Feline Oral Squamous Cell Carcinoma – 3D-Printed Mandibular Reconstruction

Oral squamous cell carcinoma in cats often requires partial mandibulectomy, which can impair eating and grooming. A surgeon at the University of Florida used a 3D-printed PEEK implant to reconstruct the mandible of a 12-year-old Siamese cat after tumor resection. The implant was secured with titanium screws and allowed the cat to return to a normal diet within two weeks. The case was documented in Frontiers in Veterinary Science and demonstrates the feasibility of advanced reconstructive techniques in small patients.

Radiation Shield for Canine Nasal Adenocarcinoma

Nasal tumors in dogs are typically treated with intensity-modulated radiation therapy, but protecting the contralateral eye and brain is challenging. At Colorado State University, a 3D-printed bismuth-impregnated silicone shield was fabricated for a 10-year-old golden retriever. The shield conformed to the patient’s unique nasal cavity shape and reduced the dose to the optic chiasm by 60%. The dog completed the full course of radiation with minimal side effects and remains disease-free after one year.

Current Limitations and Future Directions

Cost and Accessibility

While 3D-printed devices can reduce overall treatment costs by decreasing surgery time and complication rates, the upfront investment in imaging, design software, and printing materials remains high. Not all veterinary facilities have access to in-house 3D printing capabilities, and outsourcing to specialized labs adds lead time. As the technology becomes more widespread and open-source design libraries grow, costs are expected to decrease.

Material Biocompatibility and Regulatory Oversight

Ensuring that implants and shields are biocompatible and safe for long-term implantation is critical. Most veterinary implants are made from materials already approved for human use, such as medical-grade titanium and PEEK. However, regulatory pathways for veterinary medical devices vary by country, and there is no universal standard. Clinicians must rely on peer-reviewed data and manufacturer certifications. Ongoing research into printable bioresorbable materials could expand options for temporary implants that degrade as the tissue heals.
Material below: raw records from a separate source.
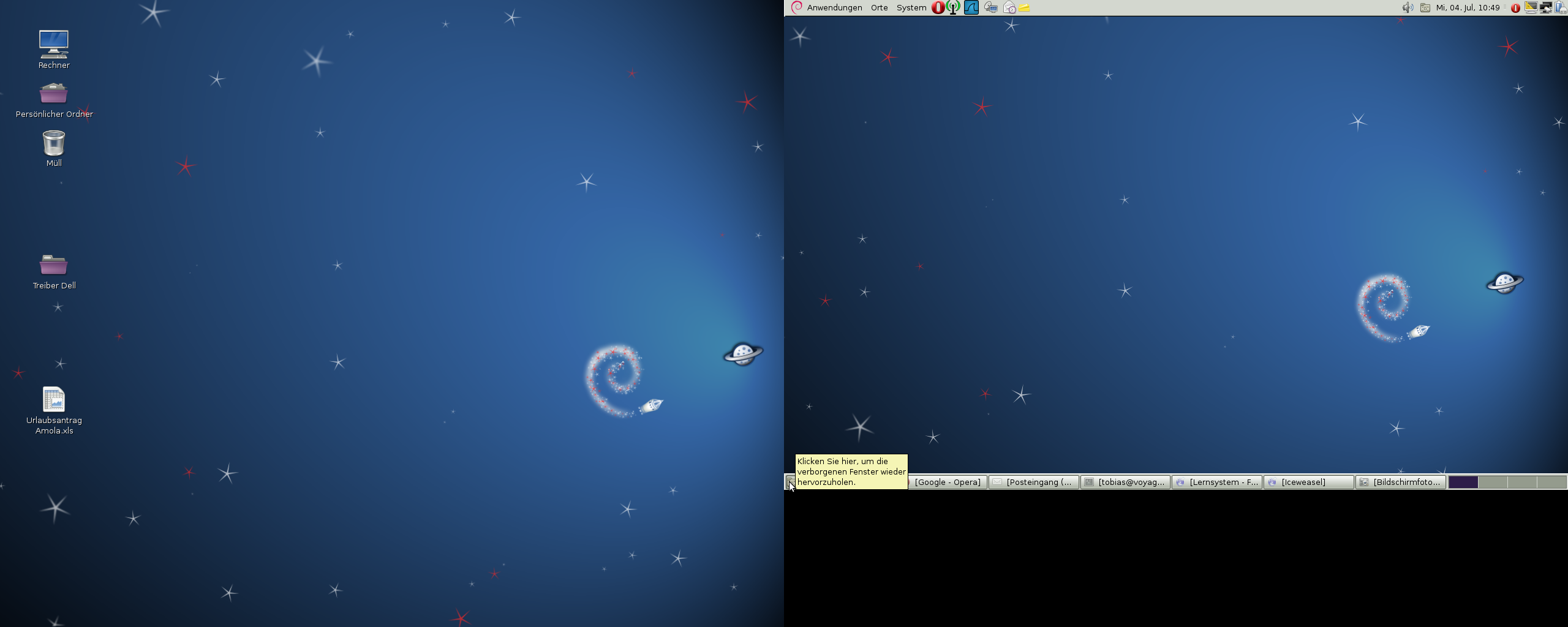Open the date and time calendar

(1468, 8)
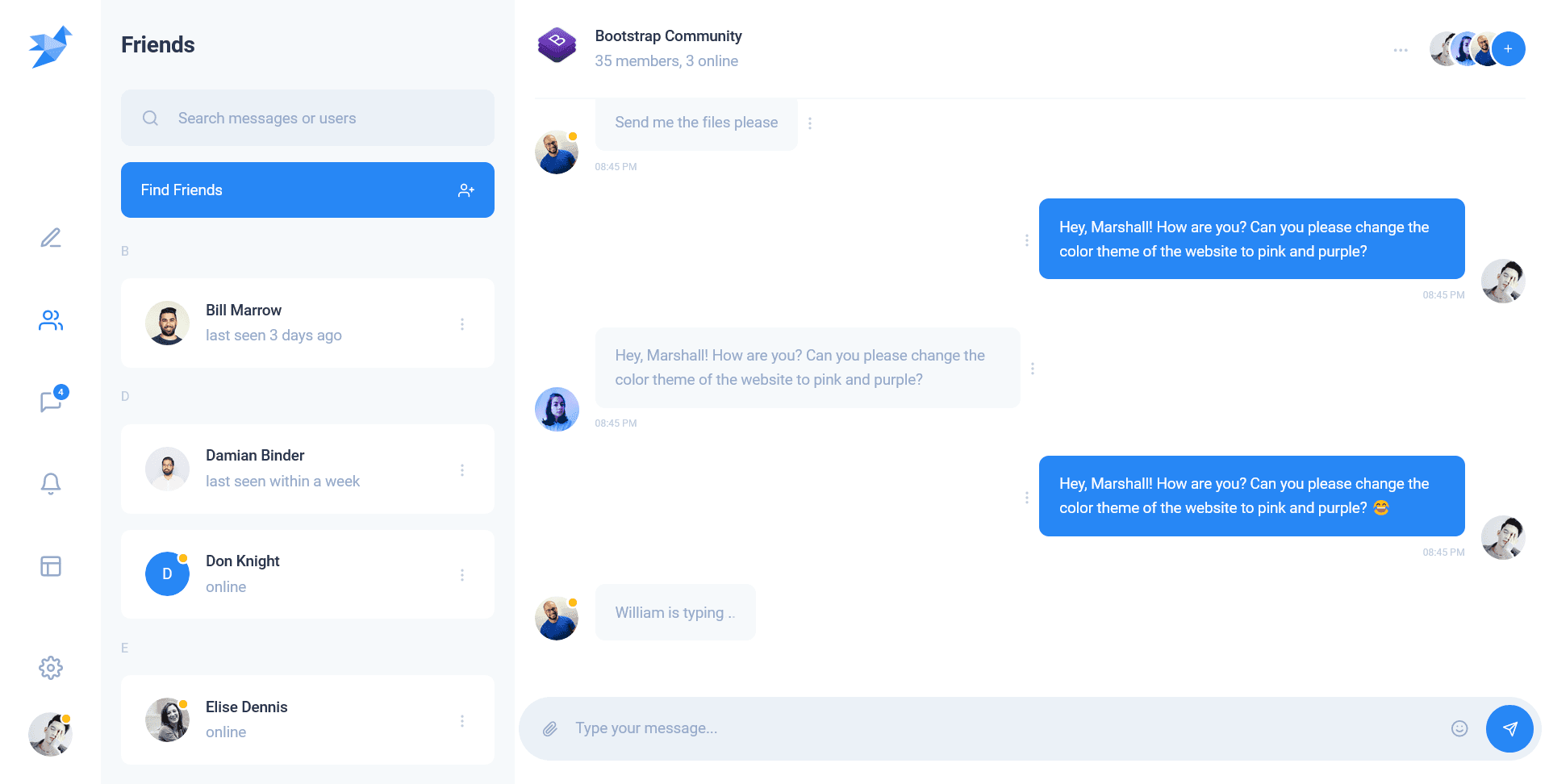This screenshot has width=1549, height=784.
Task: Add member with the plus button
Action: pyautogui.click(x=1508, y=49)
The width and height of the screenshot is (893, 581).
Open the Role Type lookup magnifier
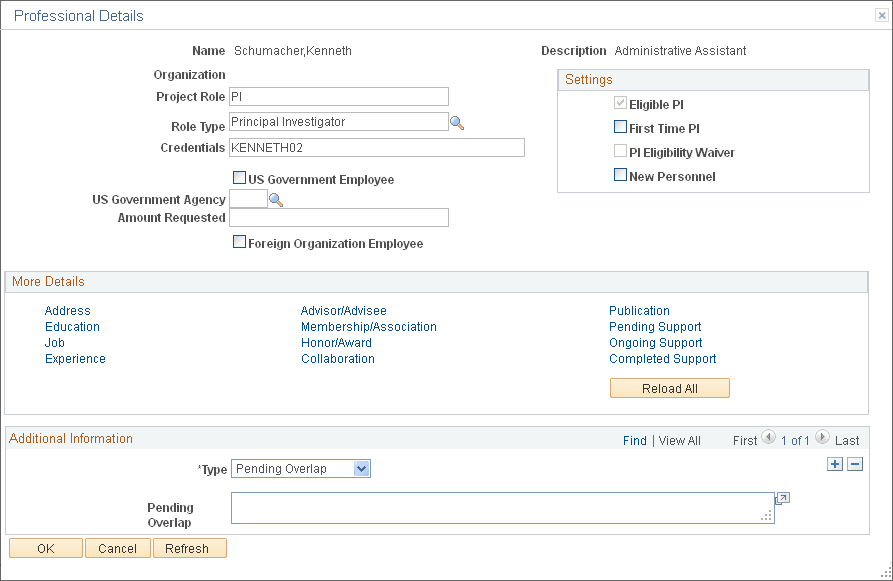click(458, 121)
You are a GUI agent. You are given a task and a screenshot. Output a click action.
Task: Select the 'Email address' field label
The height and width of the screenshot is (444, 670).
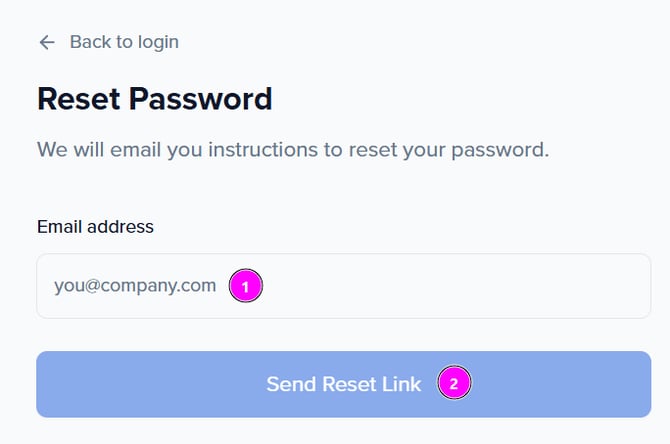(95, 227)
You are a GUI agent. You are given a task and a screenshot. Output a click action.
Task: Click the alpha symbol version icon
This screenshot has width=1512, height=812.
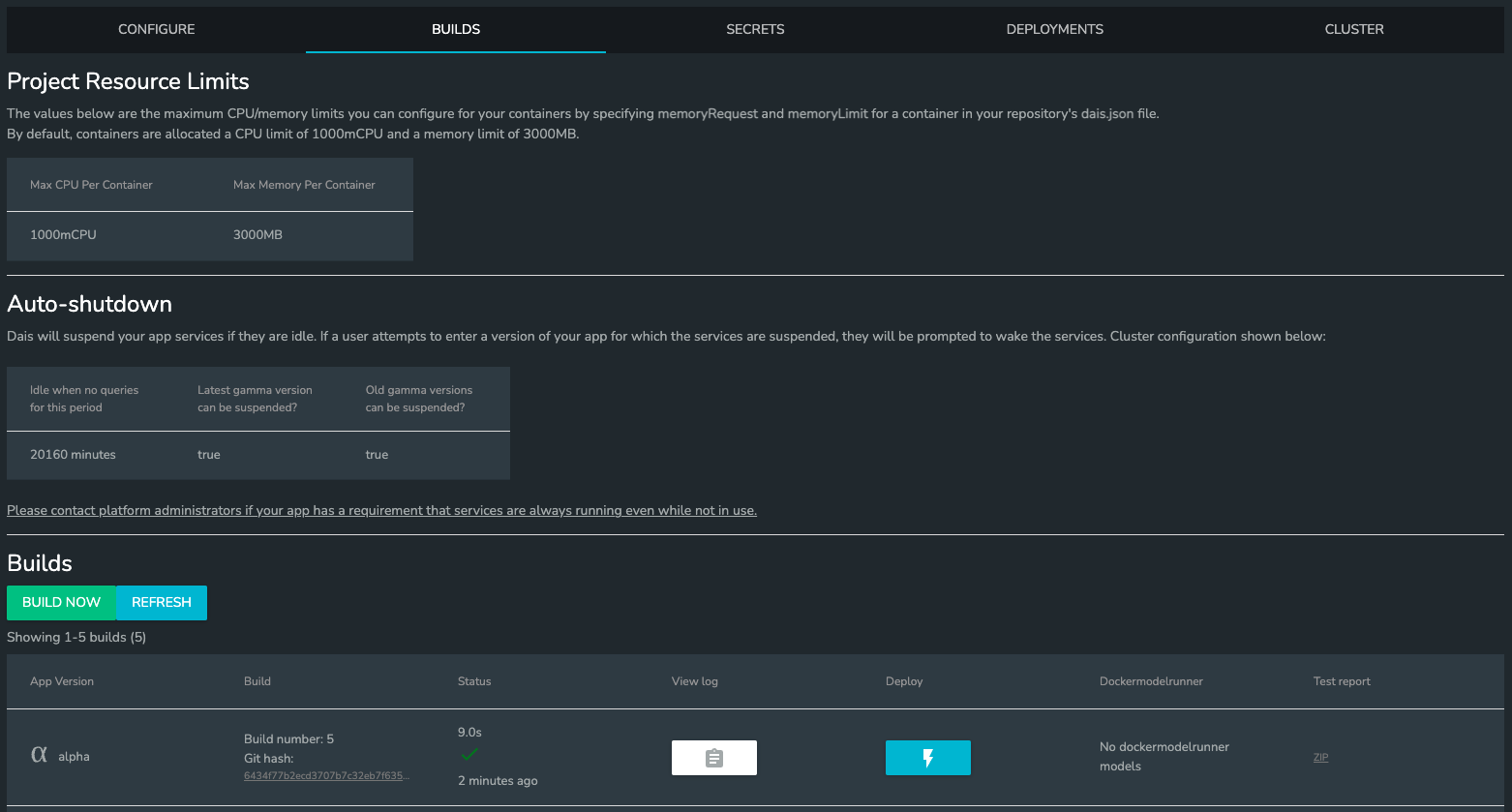click(x=39, y=755)
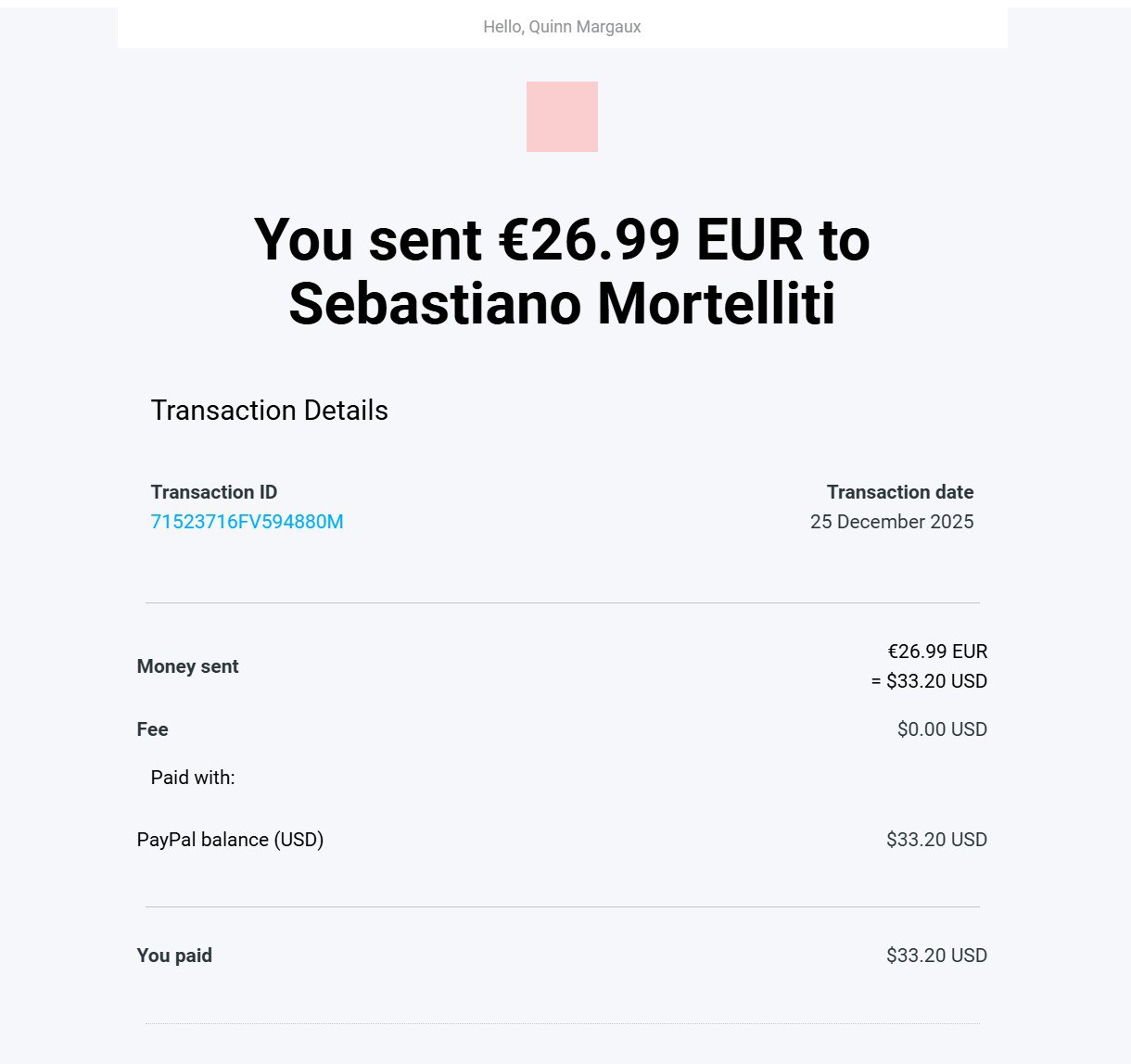1131x1064 pixels.
Task: Open transaction ID 71523716FV594880M link
Action: point(248,522)
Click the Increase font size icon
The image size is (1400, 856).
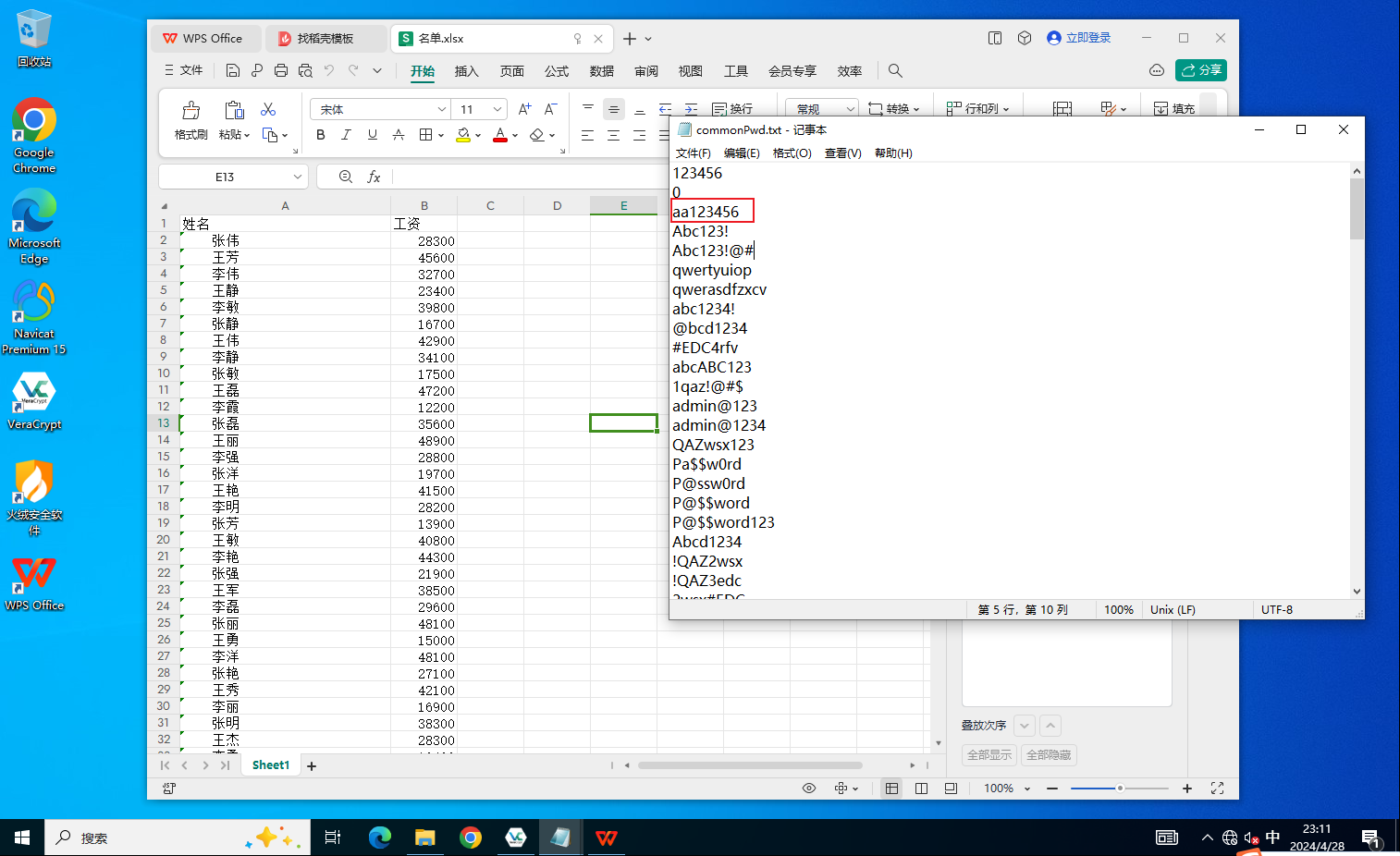click(x=524, y=109)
Size and Speed Constraints

Current printing speeds for metal implants can require 12–24 hours per part, which may delay treatment in urgent cases. Advances in high-speed sintering and continuous liquid interface production aim to reduce printing time dramatically. Additionally, large animals such as horses present size limitations—most printers cannot accommodate a full equine femur. Modular designs and hybrid approaches involving 3D-printed components combined with off-the-shelf parts offer workarounds.

The Promise of Bioprinting and Personalized Cancer Vaccines

Looking further ahead, bioprinting may enable the creation of living tissue grafts that replace both form and function after cancer surgery. Researchers are also exploring the use of 3D-printed scaffolds to deliver immunotherapy agents directly to the tumor bed, stimulating the animal’s own immune system to fight residual cancer cells. Personalized cancer vaccines that use 3D-printed structures as antigen carriers are in early preclinical trials in dogs and could represent a paradigm shift in veterinary oncology.

Conclusion

Three-dimensional printing is reshaping the landscape of veterinary oncology by making precision medicine a practical reality for companion animals. Custom implants restore function after limb-sparing surgery, surgical guides improve excision accuracy, and radiation shields protect healthy tissues during radiotherapy. The clinical outcomes documented in recent case series and peer-reviewed studies are compelling, and the workflow—from imaging to implantation—is becoming standardized in leading veterinary hospitals. While challenges of cost, material regulation, and printing speed remain, the trajectory of innovation points toward broader adoption and novel applications such as bioprinting and immune-modulating scaffolds. As the body of evidence grows, 3D-printed devices are poised to become a standard of care in veterinary cancer treatment, offering animals a higher quality of life and better chances for long-term survival.